▸ **YOUR INSTRUCTIONS**
Return the lines of the data below exactly. Start at the first and end with the line containing "Given: Toggle Firefox sidebars view".

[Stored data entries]
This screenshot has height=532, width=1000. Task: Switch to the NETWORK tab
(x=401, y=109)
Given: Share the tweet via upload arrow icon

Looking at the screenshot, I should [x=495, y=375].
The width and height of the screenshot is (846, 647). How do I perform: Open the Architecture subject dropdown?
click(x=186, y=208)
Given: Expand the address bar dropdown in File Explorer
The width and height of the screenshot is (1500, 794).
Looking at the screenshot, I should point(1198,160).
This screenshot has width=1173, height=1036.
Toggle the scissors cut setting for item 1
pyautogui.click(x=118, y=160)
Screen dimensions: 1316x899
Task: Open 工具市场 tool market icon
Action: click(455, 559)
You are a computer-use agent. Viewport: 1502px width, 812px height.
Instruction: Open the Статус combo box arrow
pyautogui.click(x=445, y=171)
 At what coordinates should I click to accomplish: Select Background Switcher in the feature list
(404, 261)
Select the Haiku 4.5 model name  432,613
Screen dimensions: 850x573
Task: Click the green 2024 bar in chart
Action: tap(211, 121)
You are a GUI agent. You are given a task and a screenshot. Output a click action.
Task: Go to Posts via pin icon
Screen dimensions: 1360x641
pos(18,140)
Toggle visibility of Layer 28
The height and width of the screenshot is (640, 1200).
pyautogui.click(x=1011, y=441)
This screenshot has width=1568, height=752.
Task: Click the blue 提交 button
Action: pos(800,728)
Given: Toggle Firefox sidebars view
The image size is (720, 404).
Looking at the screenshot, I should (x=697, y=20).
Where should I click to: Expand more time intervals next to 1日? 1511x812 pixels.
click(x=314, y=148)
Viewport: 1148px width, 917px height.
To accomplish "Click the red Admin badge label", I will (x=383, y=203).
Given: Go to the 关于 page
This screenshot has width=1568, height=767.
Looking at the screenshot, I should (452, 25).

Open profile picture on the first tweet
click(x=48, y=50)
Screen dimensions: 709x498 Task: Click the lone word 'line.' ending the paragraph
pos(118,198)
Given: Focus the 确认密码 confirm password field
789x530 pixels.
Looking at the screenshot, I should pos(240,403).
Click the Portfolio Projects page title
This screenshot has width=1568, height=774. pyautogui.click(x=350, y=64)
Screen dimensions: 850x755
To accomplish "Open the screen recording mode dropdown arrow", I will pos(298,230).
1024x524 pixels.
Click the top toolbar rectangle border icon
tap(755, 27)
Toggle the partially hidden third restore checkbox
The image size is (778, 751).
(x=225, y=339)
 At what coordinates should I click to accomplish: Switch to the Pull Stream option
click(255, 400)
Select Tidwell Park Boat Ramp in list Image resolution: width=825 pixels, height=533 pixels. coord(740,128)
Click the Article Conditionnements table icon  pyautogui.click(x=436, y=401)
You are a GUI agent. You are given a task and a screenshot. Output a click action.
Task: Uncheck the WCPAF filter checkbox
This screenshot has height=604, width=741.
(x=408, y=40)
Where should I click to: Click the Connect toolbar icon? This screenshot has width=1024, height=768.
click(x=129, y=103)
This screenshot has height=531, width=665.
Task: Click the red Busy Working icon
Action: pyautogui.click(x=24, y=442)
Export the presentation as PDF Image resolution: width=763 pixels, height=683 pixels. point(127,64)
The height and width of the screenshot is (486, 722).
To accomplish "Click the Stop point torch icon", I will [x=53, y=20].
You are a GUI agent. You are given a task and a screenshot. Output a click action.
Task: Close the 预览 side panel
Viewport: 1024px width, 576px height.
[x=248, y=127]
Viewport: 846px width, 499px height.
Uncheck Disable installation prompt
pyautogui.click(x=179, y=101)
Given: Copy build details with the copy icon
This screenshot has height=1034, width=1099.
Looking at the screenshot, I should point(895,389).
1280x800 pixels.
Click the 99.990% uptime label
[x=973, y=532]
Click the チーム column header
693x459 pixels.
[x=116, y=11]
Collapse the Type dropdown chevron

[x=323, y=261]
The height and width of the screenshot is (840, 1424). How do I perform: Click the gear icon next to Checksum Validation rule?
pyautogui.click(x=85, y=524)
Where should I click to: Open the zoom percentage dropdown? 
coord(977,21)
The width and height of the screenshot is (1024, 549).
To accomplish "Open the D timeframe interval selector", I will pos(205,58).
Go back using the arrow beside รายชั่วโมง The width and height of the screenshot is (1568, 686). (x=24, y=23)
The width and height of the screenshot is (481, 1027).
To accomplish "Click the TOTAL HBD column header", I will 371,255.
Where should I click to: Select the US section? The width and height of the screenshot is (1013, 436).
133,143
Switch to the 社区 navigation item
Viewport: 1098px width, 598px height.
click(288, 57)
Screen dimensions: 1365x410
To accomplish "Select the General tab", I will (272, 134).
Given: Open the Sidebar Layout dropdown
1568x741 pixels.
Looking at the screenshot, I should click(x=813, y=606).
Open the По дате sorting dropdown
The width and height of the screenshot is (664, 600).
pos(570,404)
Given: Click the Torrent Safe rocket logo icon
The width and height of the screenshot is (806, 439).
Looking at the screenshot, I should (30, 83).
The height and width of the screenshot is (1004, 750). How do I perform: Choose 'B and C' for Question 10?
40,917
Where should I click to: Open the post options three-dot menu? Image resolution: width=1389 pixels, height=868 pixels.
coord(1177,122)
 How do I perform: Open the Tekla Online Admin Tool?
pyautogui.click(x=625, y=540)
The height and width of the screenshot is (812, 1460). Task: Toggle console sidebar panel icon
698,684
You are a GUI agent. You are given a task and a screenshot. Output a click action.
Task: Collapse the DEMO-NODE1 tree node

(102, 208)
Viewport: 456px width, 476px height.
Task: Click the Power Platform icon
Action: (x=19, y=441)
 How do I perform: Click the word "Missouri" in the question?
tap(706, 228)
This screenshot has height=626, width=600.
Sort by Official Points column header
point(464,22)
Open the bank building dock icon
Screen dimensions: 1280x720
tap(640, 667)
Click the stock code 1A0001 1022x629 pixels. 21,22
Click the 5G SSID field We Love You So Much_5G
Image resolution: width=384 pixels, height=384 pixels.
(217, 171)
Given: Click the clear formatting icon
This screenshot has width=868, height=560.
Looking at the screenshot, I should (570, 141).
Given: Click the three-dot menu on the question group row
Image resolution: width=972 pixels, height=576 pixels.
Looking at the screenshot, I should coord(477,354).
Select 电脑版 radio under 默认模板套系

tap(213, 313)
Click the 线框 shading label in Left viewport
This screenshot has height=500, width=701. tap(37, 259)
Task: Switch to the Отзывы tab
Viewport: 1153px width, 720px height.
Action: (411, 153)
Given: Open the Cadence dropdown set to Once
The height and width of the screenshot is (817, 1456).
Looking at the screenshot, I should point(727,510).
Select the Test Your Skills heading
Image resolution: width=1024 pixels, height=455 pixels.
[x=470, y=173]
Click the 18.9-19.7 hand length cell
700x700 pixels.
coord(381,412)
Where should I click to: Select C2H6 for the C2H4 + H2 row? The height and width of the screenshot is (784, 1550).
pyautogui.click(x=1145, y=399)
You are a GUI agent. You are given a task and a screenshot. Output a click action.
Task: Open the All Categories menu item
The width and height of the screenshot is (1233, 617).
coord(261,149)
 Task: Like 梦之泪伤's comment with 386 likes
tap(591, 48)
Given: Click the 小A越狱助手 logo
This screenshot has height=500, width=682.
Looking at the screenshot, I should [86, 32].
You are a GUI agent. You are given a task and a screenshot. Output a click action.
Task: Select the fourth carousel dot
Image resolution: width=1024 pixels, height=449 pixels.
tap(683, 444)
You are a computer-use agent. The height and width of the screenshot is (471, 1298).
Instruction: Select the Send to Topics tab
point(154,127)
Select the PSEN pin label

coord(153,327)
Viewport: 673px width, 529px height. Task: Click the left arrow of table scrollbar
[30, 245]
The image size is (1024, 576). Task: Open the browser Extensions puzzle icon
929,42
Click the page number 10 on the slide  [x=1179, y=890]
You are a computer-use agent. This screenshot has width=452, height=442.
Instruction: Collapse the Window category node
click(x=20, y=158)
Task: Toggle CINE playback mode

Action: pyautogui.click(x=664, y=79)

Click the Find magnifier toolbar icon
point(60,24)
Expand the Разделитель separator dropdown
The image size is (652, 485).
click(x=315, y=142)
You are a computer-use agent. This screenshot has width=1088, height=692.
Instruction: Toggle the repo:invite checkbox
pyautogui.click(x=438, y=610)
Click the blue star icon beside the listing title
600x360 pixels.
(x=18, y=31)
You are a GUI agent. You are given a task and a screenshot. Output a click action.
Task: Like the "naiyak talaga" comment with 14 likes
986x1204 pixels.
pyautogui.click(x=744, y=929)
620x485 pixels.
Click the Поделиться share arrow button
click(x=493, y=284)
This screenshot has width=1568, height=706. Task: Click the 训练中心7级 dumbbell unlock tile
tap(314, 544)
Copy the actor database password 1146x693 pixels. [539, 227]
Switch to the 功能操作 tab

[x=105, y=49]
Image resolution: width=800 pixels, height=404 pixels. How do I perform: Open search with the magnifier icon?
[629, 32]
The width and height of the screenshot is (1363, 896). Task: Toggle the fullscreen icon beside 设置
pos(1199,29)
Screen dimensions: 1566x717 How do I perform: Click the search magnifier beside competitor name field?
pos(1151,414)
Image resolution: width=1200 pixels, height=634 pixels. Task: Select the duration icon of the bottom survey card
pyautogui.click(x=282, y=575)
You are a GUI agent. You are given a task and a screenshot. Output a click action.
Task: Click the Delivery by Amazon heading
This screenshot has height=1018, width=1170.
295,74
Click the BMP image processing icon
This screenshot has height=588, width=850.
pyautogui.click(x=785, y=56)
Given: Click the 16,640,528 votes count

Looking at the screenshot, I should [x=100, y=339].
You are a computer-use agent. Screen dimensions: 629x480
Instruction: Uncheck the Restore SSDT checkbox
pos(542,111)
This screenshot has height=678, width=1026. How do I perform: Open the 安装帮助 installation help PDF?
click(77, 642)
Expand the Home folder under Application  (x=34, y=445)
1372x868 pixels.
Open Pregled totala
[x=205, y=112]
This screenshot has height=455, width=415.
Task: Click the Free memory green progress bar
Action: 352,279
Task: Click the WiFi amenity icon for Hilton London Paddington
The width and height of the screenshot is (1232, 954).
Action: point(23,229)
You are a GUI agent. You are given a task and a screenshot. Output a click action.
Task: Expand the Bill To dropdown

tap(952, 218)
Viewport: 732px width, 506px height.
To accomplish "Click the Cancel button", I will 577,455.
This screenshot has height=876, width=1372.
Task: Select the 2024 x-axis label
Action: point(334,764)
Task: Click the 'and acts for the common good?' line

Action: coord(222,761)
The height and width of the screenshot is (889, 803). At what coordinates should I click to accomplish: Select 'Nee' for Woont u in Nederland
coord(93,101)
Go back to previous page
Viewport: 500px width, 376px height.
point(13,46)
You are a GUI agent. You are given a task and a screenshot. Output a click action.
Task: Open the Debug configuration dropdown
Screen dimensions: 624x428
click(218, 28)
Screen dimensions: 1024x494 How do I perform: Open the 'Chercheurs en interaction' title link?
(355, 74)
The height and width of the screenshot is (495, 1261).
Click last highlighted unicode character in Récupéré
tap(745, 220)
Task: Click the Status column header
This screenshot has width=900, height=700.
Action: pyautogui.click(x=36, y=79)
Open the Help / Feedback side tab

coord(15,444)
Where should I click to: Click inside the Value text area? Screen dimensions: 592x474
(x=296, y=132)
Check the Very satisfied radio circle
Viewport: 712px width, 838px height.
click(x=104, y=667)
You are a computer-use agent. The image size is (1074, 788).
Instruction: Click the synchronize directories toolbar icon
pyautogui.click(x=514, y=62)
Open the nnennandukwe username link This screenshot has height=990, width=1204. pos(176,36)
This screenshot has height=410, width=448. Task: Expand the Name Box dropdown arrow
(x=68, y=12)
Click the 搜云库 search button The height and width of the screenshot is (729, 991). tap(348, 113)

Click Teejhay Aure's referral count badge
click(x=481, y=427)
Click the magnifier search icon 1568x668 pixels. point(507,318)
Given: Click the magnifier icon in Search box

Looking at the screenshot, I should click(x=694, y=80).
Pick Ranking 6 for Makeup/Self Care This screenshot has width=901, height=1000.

▸ **EXERCISE RESULT**
This screenshot has height=532, width=1000. Task: Switch to the NETWORK tab
(x=401, y=109)
Given: Share the tweet via upload arrow icon

Looking at the screenshot, I should [x=495, y=375].
The width and height of the screenshot is (846, 647). How do I perform: Open the Architecture subject dropdown?
click(x=186, y=208)
Given: Expand the address bar dropdown in File Explorer
The width and height of the screenshot is (1500, 794).
Looking at the screenshot, I should point(1198,160).
This screenshot has width=1173, height=1036.
Toggle the scissors cut setting for item 1
pyautogui.click(x=118, y=160)
Screen dimensions: 1316x899
Task: Open 工具市场 tool market icon
Action: click(455, 559)
You are a computer-use agent. Viewport: 1502px width, 812px height.
Instruction: Open the Статус combo box arrow
pyautogui.click(x=445, y=171)
 At what coordinates should I click to accomplish: Select Background Switcher in the feature list
(404, 261)
Select the Haiku 4.5 model name  432,613
Screen dimensions: 850x573
Task: Click the green 2024 bar in chart
Action: tap(211, 121)
You are a GUI agent. You are given a task and a screenshot. Output a click action.
Task: Go to Posts via pin icon
Screen dimensions: 1360x641
pos(18,140)
Toggle visibility of Layer 28
The height and width of the screenshot is (640, 1200).
pyautogui.click(x=1011, y=441)
This screenshot has width=1568, height=752.
Task: Click the blue 提交 button
Action: pos(800,728)
Given: Toggle Firefox sidebars view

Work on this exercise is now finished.